Reproduce, line for line and unchanged, everything in the records from the line containing "The image size is (1300, 693)." down to the line containing "click(225, 344)", including both of those lines.

........

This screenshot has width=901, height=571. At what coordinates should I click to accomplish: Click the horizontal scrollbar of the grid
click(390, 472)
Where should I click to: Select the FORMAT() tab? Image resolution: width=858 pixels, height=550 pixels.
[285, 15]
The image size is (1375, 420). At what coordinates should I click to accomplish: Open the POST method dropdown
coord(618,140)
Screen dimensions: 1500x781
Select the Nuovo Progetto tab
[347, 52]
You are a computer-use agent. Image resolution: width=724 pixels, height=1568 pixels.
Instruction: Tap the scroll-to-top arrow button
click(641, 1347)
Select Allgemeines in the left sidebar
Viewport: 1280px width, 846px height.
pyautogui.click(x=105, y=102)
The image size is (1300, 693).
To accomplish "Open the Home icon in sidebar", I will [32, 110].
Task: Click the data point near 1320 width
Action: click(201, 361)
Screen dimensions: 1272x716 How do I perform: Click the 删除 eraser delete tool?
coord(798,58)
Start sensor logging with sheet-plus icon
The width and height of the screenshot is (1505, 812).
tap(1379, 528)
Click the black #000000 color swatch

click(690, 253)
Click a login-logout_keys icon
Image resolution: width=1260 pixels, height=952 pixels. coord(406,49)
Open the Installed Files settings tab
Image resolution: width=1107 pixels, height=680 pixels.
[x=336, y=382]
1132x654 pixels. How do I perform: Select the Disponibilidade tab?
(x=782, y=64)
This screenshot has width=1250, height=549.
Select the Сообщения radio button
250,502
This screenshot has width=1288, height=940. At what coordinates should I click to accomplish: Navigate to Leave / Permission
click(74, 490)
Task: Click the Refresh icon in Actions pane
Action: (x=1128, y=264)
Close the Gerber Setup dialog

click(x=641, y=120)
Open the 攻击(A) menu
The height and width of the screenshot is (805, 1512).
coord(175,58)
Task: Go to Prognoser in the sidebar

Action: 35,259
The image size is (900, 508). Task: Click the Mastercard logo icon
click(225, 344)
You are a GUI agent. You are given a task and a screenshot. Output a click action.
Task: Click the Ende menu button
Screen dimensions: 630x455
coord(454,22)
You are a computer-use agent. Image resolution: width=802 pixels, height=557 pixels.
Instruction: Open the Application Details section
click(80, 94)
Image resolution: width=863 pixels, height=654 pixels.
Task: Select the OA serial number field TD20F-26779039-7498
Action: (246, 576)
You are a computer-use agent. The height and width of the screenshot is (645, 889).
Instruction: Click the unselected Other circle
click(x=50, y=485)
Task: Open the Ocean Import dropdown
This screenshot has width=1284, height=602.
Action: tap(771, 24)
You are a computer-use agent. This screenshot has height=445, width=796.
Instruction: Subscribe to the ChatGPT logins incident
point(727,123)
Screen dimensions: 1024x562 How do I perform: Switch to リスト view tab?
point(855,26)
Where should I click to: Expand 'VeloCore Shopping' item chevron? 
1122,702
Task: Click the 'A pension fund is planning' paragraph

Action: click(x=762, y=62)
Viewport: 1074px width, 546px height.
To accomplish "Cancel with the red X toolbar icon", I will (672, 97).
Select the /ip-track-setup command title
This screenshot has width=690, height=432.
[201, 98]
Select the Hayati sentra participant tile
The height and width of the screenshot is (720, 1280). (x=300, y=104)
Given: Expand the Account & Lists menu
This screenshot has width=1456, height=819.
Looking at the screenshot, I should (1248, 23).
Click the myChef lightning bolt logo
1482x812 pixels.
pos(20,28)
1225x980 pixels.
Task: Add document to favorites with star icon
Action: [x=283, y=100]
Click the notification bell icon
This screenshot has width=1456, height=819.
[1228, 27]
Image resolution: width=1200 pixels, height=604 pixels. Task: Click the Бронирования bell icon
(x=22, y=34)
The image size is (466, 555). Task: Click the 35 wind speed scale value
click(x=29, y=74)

........

◆ Result ◆
The image size is (1300, 693).
To accomplish "Open the Home icon in sidebar", I will [32, 110].
Task: Click the data point near 1320 width
Action: click(201, 361)
Screen dimensions: 1272x716 How do I perform: Click the 删除 eraser delete tool?
coord(798,58)
Start sensor logging with sheet-plus icon
The width and height of the screenshot is (1505, 812).
tap(1379, 528)
Click the black #000000 color swatch

click(690, 253)
Click a login-logout_keys icon
Image resolution: width=1260 pixels, height=952 pixels. coord(406,49)
Open the Installed Files settings tab
Image resolution: width=1107 pixels, height=680 pixels.
[x=336, y=382]
1132x654 pixels. How do I perform: Select the Disponibilidade tab?
(x=782, y=64)
This screenshot has width=1250, height=549.
Select the Сообщения radio button
250,502
This screenshot has width=1288, height=940. At what coordinates should I click to accomplish: Navigate to Leave / Permission
click(74, 490)
Task: Click the Refresh icon in Actions pane
Action: (x=1128, y=264)
Close the Gerber Setup dialog

click(x=641, y=120)
Open the 攻击(A) menu
The height and width of the screenshot is (805, 1512).
coord(175,58)
Task: Go to Prognoser in the sidebar

Action: 35,259
The image size is (900, 508). Task: Click the Mastercard logo icon
click(225, 344)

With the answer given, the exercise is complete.